Dazu kommt noch der rote Faden der Form. Wie schon im Herbst, bei der ersten Veranstaltungsserie der Ruhrtriennale, arbeitet Mortier an der Aufhebung von Genregrenzen. Viele Produktionen mischen dramatische und Prosatexte, E- und U-Musik, Tanz und Schauspiel in einem Verhältnis, das man nicht einfach „Oper“, „Tanztheater“ oder „Sprechtheater“ nennen kann.
Ein hübsch geschnürtes Konzept also. Leider reicht das nicht, um mit der Ruhrtriennale zu bestehen. Mortier muss auch Karten verkaufen. Mit 67 Prozent Auslastung hat er in der Herbstsaison sein Soll verfehlt. Gleich fühlten sich viele eingesessene Kulturmenschen, die dem neuen Festival an der Ruhr ohnehin skeptisch gegenüberstehen, in ihren Zweifeln bestätigt. Da Mortier trotz leerer Kassen eine Menge Geld bekommt – 42 Millionen Euro gibt das Land für den Zeitraum von 2002 bis 2004 –, kann er bei Kollegen und Politikern nicht mit Nachsicht rechnen.
Bei der Pressekonferenz zur neuen Festivalsaison erklärte Mortier standhaft, er lasse sich nicht zu Populismus verführen. Die Auswahl der Autoren und Komponisten gibt ihm Recht. Allerdings war schon im Herbst bei der Umsetzung der Stoffe eine Schwäche fürs Gefällige festzustellen. Einige Produktionen fielen allzu irritationsfrei aus, lauter Harmonie und schöne Farben. Gerade angesichts des Zwangs zur höheren Auslastung könnte sich das wiederholen. Etwa mit „Sentimenten“ von ZT Hollandia: Die Zutaten – ein Ruhrpott-Roman und Verdi-Melodien – lassen ein süßliches Gemisch erwarten. Zumal die Theatertruppe aus Eindhoven ihre „Bakchen“ im vergangenen Jahr hart an der Grenze zur Folklore entlangsteuerte.
Diese „Bakchen“ illustrieren noch ein anderes Problem der Ruhrtriennale: Sie waren eine Koproduktion des Festivals, aber schon ein alter Hut, als sie im Oktober an der Ruhr ankamen. Die Kritiker hatten zuvor über die Premiere in Eindhoven geschrieben oder über das Gastspiel beim „Theater der Welt“ in Köln. Ähnlich lief es mit der „Schönen Müllerin“ von Marthaler. Das Resultat: Kaum jemand weiß, dass die gefeierte Inszenierung nicht nur für Zürich, sondern auch für die Ruhrtriennale entstanden ist.

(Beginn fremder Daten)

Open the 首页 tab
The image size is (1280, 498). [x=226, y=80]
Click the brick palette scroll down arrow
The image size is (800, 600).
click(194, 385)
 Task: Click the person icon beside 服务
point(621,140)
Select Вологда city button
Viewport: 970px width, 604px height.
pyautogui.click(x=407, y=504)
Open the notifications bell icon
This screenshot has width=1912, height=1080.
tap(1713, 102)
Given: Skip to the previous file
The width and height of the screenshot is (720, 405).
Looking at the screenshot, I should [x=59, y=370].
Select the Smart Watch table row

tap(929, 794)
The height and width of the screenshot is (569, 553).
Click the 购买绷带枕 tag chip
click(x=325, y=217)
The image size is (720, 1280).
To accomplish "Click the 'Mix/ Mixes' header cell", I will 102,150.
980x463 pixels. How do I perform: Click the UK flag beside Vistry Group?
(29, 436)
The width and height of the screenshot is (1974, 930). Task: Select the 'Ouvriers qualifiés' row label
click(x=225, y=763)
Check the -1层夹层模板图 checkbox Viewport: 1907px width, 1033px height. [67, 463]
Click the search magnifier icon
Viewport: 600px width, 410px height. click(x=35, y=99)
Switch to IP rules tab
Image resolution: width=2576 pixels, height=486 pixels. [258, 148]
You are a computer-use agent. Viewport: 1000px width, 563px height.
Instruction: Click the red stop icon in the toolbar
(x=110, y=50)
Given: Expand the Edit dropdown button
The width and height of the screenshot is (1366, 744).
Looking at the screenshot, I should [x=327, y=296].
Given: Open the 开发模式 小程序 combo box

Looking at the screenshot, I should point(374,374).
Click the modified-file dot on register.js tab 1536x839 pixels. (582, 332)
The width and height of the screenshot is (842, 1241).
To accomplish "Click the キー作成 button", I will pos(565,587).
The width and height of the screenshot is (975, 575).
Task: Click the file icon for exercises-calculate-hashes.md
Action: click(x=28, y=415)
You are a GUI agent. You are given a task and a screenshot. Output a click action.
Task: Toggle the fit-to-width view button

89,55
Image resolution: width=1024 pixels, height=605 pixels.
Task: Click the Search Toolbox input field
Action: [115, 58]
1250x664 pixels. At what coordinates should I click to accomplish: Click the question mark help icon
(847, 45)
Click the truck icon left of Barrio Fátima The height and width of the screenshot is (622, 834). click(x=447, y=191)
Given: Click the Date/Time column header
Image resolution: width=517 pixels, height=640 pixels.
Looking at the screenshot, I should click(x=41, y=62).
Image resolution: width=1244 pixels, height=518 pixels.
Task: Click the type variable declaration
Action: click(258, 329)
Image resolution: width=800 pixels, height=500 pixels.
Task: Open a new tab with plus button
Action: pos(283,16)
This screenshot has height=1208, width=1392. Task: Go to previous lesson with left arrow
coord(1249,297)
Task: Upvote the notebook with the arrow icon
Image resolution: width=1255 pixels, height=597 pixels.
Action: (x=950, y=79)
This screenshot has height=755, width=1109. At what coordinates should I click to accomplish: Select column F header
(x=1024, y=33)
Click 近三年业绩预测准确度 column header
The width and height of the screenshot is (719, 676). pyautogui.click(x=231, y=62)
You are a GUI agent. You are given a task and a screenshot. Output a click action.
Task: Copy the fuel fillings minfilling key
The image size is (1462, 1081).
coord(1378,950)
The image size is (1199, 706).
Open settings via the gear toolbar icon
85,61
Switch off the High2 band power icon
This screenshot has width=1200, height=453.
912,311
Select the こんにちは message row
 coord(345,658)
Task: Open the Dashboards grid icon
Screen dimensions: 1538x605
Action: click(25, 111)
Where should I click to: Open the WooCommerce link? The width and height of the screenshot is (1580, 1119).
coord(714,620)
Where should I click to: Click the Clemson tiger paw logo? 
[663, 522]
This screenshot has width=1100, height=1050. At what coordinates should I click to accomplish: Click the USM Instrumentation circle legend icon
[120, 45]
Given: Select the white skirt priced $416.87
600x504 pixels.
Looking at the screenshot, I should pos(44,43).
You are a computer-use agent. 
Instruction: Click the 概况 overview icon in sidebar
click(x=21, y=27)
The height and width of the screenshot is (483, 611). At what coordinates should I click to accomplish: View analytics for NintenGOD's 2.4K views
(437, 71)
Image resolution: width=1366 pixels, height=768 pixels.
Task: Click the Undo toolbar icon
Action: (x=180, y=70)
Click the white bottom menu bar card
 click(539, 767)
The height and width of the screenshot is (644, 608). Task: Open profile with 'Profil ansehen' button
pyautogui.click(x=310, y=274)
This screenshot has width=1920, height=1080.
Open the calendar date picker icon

Solche Koproduktionen, die aus Budgetgründen unvermeidlich sind, tragen viel zur Substanz, aber wenig zum Prestige des Festivals bei. Doch gerade am Image liegt den Auftraggebern in der Landesregierung: Da die Montanidentität endgültig dahin ist, soll das Ruhrgebiet als Kulturstandort glänzen – und zwar bis ins Ausland.
Im Prinzip ist Mortier da der richtige Mann. Er hat von seiner Zeit in Salzburg ein wenig Glamour mitgebracht, und er kennt ein paar Stars. Wie zum Beispiel Bären-Gewinner Patrice Chéreau. Seine „Phèdre“, eine Koproduktion der Triennale mit dem Théâtre de l‘Odéon, hat bei der Pariser Premiere Mitte Januar jede Menge Aufmerksamkeit bekommen. Überall waren Elogen zu lesen. Dumm nur: Die Koproduzenten von der Ruhr hat wieder niemand erwähnt.